■ AUFGABENSTELLUNG
Setze die Forumsdiskussion über Mountainbike-Trails und die Bike Arena nach ihrer letzten Zeile fort.

■ TEXTAUSZUG

Wenn mal ein Trail in Komoot angezeigt wird, dann sieht’s dort wie durch Zufall … so aus!!


----------



## piilu (13. Oktober 2021)

Marc_Bo schrieb:


> Jetzt hast du mich neugierig gemacht, was soll sich deiner Meinung nach den ändern, damit es keine Bauernfängerei ist?


Wenn es trails gibt


----------



## Marc_Bo (13. Oktober 2021)

piilu schrieb:


> Wenn es trails gibt


Es ist aber leider nicht der Gedanke hinter der Bike Arena, die ganzen tollen Trails zu offenbaren. Wenn man Trails fahren will geht in den Trailground oder Trailpark, abseits dessen muss man sich als nicht Lokal einen Bike Guide suchen, oder ein bisschen Abenteuerlust  
Meine Generation kann sogar noch Karten lesen, und man glaubt gar nicht was man da so tolles findet, Google Maps hilft auch hin und wieder. Trailforks, Koomot...Strava es gibt so viel um Trails & Touren zu finden.
Die Bike Arena ist nicht dafür zuständig, der Fokus ist hier ganz ein anderer, abgesehen von ein zwei Touren. Aber auch die müssen mit Wald und Wegebesitzer abgeklärt sein, ansonsten gibt das nur ärger.


----------



## piilu (13. Oktober 2021)

Marc_Bo schrieb:


> Es ist aber leider nicht der Gedanke hinter der Bike Arena, die ganzen tollen Trails zu offenbaren. Wenn man Trails fahren will geht in den Trailground oder Trailpark, abseits dessen muss man sich als nicht Lokal einen Bike Guide suchen, oder ein bisschen Abenteuerlust
> Meine Generation kann sogar noch Karten lesen, und man glaubt gar nicht was man da so tolles findet, Google Maps hilft auch hin und wieder. Trailforks, Koomot...Strava es gibt so viel um Trails & Touren zu finden.
> Die Bike Arena ist nicht dafür zuständig, der Fokus ist hier ganz ein anderer, abgesehen von ein zwei Touren. Aber auch die müssen mit Wald und Wegebesitzer abgeklärt sein, ansonsten gibt das nur ärger.


<moderativ entfernt> Wenn eine Urlaubsregion damit wirbt, dass die so und so viele km mtb touren im Angebot haben. Kann man als Besucher wohl mehr erwarten als einen Rundkurs über Forststrassen


----------



## MTB-News.de




----------



## Marc_Bo (14. Oktober 2021)

■ DATENLISTE
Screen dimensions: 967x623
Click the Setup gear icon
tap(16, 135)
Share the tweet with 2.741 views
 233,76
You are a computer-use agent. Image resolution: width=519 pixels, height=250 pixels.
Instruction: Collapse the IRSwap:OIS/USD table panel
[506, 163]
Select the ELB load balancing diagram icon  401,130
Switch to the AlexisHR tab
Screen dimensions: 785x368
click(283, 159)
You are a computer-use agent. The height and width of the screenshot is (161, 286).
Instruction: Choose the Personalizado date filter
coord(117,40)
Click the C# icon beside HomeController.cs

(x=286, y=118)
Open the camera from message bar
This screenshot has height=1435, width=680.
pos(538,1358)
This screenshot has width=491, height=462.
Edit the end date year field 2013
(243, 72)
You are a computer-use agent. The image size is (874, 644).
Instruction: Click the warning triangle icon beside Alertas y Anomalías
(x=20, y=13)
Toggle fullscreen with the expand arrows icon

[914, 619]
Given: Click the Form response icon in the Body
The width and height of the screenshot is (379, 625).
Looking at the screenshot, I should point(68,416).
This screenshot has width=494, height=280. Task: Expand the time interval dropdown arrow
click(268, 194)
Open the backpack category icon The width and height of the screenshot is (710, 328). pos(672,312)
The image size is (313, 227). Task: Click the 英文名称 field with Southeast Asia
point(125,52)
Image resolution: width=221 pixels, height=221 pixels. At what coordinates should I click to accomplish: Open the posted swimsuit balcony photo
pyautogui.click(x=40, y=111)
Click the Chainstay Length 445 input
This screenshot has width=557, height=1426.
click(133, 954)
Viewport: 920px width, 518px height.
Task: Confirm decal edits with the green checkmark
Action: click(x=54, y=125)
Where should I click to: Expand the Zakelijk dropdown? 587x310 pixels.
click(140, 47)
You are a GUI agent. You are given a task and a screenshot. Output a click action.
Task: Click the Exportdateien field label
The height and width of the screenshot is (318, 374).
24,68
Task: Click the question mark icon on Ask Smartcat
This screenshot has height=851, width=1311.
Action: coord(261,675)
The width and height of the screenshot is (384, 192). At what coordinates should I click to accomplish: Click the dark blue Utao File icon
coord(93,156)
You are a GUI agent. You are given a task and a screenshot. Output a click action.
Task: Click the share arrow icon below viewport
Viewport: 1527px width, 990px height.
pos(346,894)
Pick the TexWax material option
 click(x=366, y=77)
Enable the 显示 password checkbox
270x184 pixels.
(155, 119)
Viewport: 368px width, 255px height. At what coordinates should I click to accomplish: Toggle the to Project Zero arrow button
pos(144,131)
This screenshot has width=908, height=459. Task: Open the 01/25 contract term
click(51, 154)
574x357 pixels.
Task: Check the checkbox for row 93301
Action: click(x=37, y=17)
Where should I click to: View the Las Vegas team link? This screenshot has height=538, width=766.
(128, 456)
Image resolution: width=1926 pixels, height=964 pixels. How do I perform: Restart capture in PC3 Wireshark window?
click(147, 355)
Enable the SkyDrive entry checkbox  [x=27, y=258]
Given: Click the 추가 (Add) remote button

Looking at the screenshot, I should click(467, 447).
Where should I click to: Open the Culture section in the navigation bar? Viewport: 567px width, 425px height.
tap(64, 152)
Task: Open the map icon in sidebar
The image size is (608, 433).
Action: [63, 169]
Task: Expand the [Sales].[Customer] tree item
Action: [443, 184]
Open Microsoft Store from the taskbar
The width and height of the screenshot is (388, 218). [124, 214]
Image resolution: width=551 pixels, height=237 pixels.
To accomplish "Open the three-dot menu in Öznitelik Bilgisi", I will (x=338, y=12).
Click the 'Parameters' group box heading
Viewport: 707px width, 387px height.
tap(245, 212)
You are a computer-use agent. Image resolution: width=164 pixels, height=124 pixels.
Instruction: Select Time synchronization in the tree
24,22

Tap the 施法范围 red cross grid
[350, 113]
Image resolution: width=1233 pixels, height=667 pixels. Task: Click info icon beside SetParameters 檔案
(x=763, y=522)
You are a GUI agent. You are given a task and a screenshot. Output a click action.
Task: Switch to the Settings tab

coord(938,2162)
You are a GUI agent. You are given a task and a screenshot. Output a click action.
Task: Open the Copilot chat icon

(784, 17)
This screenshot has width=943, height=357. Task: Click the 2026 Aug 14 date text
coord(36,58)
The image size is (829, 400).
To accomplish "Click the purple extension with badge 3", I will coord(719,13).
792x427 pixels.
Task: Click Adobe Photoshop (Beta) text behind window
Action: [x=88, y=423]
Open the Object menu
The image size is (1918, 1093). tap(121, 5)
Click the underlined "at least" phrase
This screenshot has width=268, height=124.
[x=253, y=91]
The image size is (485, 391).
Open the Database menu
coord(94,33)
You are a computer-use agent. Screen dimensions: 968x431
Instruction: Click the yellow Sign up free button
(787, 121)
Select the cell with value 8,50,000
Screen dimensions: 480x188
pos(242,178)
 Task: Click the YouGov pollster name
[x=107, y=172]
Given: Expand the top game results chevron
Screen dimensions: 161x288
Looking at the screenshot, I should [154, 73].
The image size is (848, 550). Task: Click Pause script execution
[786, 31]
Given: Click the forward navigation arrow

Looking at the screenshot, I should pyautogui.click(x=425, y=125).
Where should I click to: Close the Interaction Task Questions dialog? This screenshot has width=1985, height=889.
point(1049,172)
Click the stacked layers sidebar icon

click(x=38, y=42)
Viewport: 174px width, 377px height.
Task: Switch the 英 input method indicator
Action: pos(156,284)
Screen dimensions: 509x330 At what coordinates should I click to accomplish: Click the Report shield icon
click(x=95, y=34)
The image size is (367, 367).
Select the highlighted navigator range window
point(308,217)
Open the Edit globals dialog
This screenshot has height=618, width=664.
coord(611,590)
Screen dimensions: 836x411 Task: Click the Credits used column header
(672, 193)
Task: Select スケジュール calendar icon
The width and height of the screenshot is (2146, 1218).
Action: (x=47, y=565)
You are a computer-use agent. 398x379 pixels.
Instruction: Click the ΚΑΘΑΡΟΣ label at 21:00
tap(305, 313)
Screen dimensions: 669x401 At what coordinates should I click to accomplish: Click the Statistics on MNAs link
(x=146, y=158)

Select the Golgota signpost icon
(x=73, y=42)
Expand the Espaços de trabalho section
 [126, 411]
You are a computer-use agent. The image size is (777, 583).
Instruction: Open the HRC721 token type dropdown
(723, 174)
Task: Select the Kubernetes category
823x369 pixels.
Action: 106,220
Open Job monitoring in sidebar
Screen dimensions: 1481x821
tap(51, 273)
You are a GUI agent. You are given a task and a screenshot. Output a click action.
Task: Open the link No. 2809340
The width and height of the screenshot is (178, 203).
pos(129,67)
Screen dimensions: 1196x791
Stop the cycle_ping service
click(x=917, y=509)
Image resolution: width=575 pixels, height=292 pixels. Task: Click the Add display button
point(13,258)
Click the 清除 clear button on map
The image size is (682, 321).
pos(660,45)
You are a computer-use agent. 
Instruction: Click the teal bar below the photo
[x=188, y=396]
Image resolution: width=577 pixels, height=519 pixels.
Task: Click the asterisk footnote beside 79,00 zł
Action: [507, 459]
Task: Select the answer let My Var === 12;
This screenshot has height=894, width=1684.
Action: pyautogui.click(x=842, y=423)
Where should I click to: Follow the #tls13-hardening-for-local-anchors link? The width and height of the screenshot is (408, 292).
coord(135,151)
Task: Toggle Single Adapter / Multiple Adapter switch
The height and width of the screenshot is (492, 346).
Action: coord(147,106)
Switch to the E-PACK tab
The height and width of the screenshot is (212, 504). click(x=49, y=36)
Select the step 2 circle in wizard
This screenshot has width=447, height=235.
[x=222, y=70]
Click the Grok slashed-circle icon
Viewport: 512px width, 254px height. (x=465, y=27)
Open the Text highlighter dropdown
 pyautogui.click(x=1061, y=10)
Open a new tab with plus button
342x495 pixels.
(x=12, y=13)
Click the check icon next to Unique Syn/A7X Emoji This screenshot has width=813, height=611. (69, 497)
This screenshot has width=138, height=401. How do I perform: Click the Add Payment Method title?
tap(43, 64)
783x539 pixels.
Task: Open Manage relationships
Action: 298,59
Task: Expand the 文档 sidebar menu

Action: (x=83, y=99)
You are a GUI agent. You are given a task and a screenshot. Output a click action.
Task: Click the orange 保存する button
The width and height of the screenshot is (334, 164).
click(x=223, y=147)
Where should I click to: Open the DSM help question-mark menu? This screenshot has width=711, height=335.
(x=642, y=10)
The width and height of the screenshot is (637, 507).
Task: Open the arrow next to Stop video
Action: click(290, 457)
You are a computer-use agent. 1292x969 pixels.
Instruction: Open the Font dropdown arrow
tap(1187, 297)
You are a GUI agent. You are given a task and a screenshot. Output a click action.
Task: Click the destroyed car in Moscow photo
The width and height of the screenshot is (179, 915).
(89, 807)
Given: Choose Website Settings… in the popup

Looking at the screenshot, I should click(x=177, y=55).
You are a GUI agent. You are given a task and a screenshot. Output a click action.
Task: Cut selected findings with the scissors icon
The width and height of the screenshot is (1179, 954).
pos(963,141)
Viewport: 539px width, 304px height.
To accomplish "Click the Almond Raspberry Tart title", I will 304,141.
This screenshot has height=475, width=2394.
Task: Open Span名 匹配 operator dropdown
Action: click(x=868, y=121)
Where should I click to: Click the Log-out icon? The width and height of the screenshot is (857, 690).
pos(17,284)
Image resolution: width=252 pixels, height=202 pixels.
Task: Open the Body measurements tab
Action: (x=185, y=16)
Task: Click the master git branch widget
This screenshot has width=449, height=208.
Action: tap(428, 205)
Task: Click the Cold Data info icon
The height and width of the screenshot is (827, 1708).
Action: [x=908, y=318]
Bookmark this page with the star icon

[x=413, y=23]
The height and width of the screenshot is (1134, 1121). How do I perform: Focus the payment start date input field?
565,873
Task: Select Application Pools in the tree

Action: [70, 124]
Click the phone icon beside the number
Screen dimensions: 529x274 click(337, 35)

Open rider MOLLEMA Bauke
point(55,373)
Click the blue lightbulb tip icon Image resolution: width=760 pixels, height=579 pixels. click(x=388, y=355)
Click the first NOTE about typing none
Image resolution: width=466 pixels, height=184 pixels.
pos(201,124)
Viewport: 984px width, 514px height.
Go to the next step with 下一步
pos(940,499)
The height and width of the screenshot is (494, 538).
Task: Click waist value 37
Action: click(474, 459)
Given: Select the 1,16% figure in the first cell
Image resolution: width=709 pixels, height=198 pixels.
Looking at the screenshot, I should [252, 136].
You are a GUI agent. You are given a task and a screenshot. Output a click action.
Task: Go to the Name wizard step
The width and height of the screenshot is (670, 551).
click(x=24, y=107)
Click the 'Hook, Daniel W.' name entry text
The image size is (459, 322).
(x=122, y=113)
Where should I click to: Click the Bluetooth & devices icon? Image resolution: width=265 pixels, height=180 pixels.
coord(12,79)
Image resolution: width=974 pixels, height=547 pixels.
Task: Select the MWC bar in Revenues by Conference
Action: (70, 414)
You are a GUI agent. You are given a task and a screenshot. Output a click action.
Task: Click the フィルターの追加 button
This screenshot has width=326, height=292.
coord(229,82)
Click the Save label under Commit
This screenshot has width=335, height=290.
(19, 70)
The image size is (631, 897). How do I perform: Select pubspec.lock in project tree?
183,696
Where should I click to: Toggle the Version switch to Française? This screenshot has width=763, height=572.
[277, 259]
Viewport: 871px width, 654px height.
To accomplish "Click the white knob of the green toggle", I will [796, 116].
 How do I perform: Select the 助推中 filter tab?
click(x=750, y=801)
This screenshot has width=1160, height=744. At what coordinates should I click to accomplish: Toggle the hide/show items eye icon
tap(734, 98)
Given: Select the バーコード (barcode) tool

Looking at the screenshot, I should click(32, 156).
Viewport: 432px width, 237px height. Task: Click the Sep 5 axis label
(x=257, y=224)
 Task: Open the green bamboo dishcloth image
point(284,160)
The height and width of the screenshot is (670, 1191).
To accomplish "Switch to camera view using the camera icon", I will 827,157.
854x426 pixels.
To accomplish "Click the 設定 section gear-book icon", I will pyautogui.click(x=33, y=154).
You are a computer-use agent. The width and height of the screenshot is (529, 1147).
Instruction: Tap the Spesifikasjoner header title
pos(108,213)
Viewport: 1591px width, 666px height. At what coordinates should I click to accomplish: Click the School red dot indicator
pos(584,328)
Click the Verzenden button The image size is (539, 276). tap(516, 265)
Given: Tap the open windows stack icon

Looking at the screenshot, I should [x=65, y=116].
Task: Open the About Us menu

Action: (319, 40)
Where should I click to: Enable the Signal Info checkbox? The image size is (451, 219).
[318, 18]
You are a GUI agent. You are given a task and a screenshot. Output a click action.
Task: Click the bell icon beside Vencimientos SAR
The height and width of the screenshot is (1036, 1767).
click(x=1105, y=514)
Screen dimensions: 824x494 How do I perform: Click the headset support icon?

■ LÖSUNG
piilu schrieb:


> <moderativ entfernt> Wenn eine Urlaubsregion damit wirbt, dass die so und so viele km mtb touren im Angebot haben. Kann man als Besucher wohl mehr erwarten als einen Rundkurs über Forststrassen


Nur zu darfst dich gerne Ehrenamtlich dafür einsetzen. Zwingt dich auch niemand hier her zu kommen um ein kostenloses Angebot zu nutzen. Darst gerne konstruktive Kritik einbringen, Beleidigungen kannst du dir aber gerne stecken.


----------



## NoIDEaFOraNAme (28. Oktober 2021)

Ich komme von "hier" und behaupte selbst, dass die Touren verar***e sind.

Wenn man sich auskennt, bekommt man dann doch was nettes zusammen (S3 auch möglich).

Ansonsten ist es aber wirklich nur HM sammeln auf breiten Pfaden. Schätze den Trailanteil auf 10%. Beim Transfer den Berg hoch hab ich ja nichts gegen breite Wege. Runter ist es dann meistens genau so... oder halt so Dinge wie um den toten Mann hier... Tiefe Pfützen im Frühjahr, Sommer und Herbst da die paar Trails zerfahren sind und das Wasser nicht mehr vernünftig abfließen kann.

Der kommende Grenztrail hier in Waldeck Frankenberg wird auch mit E-Bike Ladestation gespickt. Das wird wohl dementsprechend auch fahrtechnisch interessant werden nach einem Jahr drüber fahren mit E-Bikes 🤦🏻‍♂️

Irgendwie habe ich das Jahr über auch begonnen mein MTB weniger zu fahren (leider).

Die hier ausgeschriebenen Touren fahre ich auch, aber mit dem Gravel. Da kann ich mehr Kilometer und Höhenmeter machen in kürzerer Zeit (die KOM'S bei Strava, wenn ich sie denn kenne vorher, Rücken in greifbare Nähe). 

Meiner Meinung nach "Radtouren", dass MTB Fahrwerk ist nicht nötig!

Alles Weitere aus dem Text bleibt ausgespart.